The research from IDC, which has newly benchmarked retailers’ responses against those of 1500 executives from a wide range of industries interviewed at the end of 2018, show 71 per cent of retailers believe AI in retail is instrumental to their organisation’s competitiveness, but just 33 per cent have adopted AI as a core part of their business strategy or started to experiment with the technology.

“Upended by a US$1.5 trillion e-commerce market, retailers in the region must quickly adapt to savvy, connected consumers that generate a trail of digital and omnichannel footprints that can be analysed,” explained Raguneethan. “These footprints are generated from consumers combining channels like mobile, app, in-store and desktop throughout the purchasing process.”

IT as an ‘overhead’

Raguneethan says one of the stumbling blocks to more widespread adoption of AI in retail is the traditional mindset in business that technology and IT is an overhead rather than a tool to really reduce costs, differentiate – “and, to be honest, be in the business”.

“This is no longer a topic or initiative that sits under CFO or IT leader, it sits at the board level. And the CEO and the board and the senior leadership should have [an AI] strategy defined as part of their company’s overall business strategy.”

He described the contrast between the frequent stories about retailers closing down or reducing store networks, and the others about retailers who are making a lot of money and growing fast. He believes using technology and focusing on how to meet customers expectations today is the difference between the groups.

“To stay competitive, a shift to intelligent retail is required to add ease, convenience, customisation and automation – across business processes and operations, customer experiences, and the very products and services offered,” he said. “This can be done by turning to cloud and AI tools as the underlying, connective tissue for digitisation and business transformation.”

The 29 per cent of retailers not taking AI seriously face a bleak future, he said. 

“I think they will struggle to compete with the retailers who are transforming themselves or the new retailers coming into the industry with much better services or offers. And they will struggle … to keep their costs down and to be profitable.”


Another key point is that tools which use AI to improve retailers’ performance are not restricted to multinationals with many branches and high turnover. 

“We want to democratise AI and technology. Absolutely, that is our mission. And we have many customers not just in Microsoft Enterprise, but also small- and medium-sized businesses. And we have a massive partner ecosystem servicing all segments of customers. They have access to the technologies and tools they need at different levels.”

Larger, Enterprise customers face challenges somewhat different to small- and medium-sized retailers but there are consultancies geared towards all levels of business.

So where do retailers – large or small – begin an AI journey?

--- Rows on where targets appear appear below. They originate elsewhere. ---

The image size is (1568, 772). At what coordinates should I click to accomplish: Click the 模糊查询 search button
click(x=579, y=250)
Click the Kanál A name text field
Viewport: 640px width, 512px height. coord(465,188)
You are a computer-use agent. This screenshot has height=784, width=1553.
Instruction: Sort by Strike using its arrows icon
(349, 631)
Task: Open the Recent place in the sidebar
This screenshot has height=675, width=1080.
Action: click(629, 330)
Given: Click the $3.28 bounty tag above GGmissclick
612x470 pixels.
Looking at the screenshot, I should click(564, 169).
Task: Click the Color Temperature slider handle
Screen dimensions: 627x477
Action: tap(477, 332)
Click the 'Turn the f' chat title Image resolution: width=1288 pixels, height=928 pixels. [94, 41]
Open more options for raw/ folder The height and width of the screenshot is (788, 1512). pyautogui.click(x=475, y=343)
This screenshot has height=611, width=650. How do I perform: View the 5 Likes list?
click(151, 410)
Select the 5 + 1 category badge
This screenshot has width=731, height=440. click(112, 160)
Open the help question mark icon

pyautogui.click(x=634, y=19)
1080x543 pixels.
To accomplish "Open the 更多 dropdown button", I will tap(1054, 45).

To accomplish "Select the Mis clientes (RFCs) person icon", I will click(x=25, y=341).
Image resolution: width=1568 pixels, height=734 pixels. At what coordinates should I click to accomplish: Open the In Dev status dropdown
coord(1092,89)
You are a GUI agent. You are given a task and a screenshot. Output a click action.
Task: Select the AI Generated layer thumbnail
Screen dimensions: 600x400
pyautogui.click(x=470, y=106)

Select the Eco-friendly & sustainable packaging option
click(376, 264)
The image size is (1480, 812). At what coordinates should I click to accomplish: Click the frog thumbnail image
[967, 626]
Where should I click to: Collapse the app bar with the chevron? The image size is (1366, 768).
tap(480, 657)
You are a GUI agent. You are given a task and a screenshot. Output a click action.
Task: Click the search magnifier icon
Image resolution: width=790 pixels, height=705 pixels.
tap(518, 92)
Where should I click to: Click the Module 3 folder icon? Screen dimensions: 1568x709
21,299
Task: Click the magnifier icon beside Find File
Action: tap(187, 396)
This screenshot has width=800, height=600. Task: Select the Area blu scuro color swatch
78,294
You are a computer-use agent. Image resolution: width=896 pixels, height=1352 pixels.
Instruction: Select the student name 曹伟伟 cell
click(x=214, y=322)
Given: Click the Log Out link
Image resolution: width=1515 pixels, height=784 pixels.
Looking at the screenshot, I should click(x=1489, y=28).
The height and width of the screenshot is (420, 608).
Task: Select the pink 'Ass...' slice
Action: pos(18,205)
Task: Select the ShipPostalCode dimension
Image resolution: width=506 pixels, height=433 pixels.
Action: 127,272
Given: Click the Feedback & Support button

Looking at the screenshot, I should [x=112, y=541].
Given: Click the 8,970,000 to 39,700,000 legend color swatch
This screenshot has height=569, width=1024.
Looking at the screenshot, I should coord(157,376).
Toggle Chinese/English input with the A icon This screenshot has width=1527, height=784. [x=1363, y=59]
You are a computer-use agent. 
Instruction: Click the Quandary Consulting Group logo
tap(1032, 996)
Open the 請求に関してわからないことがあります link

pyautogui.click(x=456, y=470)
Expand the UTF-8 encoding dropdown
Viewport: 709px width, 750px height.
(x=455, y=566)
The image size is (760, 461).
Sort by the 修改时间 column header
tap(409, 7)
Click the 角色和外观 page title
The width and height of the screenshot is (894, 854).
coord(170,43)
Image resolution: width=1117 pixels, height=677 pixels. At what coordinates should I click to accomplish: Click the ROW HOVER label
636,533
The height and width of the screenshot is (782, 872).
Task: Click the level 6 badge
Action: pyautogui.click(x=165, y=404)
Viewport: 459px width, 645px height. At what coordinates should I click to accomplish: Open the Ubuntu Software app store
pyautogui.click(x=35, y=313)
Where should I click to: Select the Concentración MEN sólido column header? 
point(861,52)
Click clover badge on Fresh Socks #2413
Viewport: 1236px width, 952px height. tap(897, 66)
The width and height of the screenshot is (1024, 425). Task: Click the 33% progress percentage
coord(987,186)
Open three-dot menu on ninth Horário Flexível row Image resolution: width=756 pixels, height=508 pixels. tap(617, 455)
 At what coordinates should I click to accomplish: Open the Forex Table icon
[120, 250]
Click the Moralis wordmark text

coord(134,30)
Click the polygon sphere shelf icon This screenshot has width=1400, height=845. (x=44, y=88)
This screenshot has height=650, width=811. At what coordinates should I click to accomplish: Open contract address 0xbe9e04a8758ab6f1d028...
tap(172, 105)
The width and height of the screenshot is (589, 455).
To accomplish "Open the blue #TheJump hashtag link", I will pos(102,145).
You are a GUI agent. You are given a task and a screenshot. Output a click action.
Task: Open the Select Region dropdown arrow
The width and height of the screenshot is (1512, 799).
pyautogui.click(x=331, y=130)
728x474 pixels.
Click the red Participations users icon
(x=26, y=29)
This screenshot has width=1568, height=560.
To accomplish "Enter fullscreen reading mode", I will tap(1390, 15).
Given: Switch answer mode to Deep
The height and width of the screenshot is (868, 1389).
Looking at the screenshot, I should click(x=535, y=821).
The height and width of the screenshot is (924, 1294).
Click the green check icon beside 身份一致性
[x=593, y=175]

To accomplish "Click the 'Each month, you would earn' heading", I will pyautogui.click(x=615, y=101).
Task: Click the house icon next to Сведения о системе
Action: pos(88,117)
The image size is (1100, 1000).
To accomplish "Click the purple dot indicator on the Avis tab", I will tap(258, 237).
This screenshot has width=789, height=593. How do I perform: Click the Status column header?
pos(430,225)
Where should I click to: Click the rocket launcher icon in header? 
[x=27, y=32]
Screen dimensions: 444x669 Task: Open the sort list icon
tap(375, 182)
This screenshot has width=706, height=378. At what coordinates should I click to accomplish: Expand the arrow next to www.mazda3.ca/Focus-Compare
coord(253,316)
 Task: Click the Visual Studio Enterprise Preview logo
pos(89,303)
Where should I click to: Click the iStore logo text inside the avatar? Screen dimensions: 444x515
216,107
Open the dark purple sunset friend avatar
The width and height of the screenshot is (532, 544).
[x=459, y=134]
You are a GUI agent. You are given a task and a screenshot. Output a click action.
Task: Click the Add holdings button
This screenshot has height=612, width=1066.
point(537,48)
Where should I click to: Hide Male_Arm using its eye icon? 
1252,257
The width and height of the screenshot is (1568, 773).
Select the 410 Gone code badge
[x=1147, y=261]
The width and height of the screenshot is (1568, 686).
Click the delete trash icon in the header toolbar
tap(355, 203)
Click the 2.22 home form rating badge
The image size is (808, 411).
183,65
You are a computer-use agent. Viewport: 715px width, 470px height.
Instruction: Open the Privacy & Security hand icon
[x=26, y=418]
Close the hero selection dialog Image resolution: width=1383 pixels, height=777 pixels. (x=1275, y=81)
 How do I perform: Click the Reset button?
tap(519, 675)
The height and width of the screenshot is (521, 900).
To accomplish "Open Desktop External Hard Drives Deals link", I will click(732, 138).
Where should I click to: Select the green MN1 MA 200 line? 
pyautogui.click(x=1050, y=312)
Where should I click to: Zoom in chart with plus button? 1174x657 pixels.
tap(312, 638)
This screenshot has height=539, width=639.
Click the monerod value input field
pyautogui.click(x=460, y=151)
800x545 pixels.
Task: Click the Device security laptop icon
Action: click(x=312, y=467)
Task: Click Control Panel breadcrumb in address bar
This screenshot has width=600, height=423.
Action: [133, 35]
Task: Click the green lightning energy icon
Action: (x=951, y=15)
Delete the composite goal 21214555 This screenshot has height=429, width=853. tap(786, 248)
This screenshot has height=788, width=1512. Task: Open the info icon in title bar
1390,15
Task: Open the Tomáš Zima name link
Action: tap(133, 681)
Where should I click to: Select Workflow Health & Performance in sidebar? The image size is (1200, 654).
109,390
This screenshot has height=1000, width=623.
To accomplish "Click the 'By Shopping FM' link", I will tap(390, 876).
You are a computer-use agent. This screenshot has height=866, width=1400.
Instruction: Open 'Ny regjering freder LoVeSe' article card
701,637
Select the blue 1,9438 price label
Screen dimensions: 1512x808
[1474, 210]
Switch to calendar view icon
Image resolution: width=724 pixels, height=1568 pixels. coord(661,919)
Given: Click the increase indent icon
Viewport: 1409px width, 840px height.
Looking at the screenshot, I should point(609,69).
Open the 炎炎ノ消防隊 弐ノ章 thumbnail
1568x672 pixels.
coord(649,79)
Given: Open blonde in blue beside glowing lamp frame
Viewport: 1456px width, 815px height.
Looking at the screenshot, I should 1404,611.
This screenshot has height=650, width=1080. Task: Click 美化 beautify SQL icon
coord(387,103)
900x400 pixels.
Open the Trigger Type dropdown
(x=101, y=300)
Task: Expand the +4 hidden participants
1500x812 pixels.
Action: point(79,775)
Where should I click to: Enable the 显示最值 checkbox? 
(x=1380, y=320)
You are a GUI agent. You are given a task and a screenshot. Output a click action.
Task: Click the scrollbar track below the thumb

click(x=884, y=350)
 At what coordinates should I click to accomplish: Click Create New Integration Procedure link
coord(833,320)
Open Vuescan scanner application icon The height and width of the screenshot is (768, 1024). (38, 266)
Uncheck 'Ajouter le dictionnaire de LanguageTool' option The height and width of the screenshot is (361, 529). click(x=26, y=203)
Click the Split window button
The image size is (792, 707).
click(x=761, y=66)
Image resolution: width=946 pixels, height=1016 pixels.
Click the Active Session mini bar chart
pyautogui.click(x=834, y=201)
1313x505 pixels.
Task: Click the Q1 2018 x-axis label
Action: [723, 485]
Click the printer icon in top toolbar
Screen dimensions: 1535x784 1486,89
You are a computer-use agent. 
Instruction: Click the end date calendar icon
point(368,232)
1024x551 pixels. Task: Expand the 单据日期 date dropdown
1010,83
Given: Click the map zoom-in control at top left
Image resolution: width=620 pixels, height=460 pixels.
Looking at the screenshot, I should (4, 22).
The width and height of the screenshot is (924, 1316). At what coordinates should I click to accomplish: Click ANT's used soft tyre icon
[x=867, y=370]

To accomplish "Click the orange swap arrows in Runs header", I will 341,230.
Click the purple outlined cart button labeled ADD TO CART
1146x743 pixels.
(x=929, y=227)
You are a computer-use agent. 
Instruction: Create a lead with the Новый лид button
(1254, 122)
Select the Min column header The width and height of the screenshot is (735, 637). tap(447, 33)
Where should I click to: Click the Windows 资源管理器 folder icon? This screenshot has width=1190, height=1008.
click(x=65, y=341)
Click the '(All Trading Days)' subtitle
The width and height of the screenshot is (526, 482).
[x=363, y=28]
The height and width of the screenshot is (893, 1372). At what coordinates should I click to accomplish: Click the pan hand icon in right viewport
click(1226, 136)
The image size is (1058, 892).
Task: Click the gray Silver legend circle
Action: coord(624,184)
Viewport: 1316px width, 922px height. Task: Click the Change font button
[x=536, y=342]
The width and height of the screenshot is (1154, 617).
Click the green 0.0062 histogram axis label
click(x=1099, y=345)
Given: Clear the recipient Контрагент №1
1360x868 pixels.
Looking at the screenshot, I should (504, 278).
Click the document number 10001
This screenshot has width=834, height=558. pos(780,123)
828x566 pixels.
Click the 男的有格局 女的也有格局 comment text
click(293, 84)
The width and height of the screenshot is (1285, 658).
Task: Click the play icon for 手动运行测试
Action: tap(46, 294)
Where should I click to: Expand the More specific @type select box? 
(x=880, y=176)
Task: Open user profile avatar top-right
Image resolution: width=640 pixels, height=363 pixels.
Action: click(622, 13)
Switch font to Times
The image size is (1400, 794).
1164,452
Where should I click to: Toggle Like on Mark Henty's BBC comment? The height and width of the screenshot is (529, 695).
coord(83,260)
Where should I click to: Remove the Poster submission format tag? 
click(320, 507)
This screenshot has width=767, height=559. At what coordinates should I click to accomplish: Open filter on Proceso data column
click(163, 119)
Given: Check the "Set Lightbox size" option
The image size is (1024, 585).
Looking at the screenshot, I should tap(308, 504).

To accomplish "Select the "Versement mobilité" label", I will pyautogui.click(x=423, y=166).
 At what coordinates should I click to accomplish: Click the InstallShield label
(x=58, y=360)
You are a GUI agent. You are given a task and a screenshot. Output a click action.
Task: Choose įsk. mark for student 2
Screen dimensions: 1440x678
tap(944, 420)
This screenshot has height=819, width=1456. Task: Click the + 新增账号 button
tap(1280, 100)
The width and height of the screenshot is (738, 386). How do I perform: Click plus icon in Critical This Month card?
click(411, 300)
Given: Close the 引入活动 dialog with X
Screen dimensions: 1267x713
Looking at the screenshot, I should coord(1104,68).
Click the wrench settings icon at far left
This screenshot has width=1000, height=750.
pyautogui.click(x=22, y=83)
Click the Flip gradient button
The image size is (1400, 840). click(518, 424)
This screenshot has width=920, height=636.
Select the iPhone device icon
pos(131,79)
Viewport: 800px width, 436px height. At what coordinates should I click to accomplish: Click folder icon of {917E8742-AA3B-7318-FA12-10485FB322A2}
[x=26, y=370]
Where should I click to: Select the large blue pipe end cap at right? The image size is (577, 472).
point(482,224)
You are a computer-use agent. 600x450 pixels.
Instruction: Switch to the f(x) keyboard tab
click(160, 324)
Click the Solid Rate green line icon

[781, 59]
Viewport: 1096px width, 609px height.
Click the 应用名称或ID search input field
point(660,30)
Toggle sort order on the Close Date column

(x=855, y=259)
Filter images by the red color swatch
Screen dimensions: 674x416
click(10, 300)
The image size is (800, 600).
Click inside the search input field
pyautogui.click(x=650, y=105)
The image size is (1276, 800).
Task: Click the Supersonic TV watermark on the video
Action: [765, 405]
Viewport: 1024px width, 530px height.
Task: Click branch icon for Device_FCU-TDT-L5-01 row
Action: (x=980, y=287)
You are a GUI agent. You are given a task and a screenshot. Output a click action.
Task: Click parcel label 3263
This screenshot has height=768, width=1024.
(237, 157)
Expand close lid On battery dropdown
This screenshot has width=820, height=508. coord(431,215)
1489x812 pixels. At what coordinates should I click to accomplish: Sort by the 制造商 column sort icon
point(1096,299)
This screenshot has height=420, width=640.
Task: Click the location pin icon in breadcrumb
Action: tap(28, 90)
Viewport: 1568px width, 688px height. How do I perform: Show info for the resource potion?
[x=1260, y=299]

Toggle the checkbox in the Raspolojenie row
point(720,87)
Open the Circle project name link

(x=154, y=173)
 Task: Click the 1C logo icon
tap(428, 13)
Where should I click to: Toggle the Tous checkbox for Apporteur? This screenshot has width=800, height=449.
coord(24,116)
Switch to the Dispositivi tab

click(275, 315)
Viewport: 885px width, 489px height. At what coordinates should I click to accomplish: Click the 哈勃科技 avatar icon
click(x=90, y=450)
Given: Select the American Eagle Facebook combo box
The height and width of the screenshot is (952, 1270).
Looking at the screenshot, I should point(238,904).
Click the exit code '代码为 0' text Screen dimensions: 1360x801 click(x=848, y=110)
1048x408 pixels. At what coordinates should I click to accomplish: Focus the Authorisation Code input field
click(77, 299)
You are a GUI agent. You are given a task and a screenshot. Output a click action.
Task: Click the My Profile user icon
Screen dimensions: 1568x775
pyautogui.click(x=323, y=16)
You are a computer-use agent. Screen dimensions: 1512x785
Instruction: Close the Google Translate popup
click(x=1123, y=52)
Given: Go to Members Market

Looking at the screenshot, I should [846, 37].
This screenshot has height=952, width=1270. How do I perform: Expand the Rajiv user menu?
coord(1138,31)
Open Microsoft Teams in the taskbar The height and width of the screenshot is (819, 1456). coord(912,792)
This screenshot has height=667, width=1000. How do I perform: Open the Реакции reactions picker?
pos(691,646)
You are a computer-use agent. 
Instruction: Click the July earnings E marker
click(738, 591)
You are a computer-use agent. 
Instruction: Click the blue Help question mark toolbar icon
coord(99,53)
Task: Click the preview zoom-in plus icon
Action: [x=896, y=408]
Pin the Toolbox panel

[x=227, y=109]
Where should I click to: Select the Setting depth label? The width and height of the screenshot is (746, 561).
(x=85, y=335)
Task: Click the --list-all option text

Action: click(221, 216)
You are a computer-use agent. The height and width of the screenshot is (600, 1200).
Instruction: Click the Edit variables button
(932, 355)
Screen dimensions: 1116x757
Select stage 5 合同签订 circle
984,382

“The first thing we would look for and is their business strategy as a retailer: who they want to be and what market they’re serving, how they want to serve their customers, and what’s their mission? Once they have the business strategy in place, then they need to decide, to meet this customer expectation and serve this market, what do we really need? How do we leverage technology to be able to serve and meet that expectation? How do I transform my supply chain?

“Then they need to look at themselves internally and ask, Where am I [compared] to some of the best in class? And who can partner with me in this transformation.”

Raguneethan says successful new-generation retailers who were born in the cloud, have IT technologies at their core – they don’t buy and deploy a solution. 

“You need to be able to innovate, reinvent, try, and if it doesn’t work, go back and create another use case. So for that you need a partner who works with you to help you in the transformation and helps you grow the skills and the team in your company to sustain and develop your own tech intensity.

“Every … business should become a technology company to really compete in the modern world.”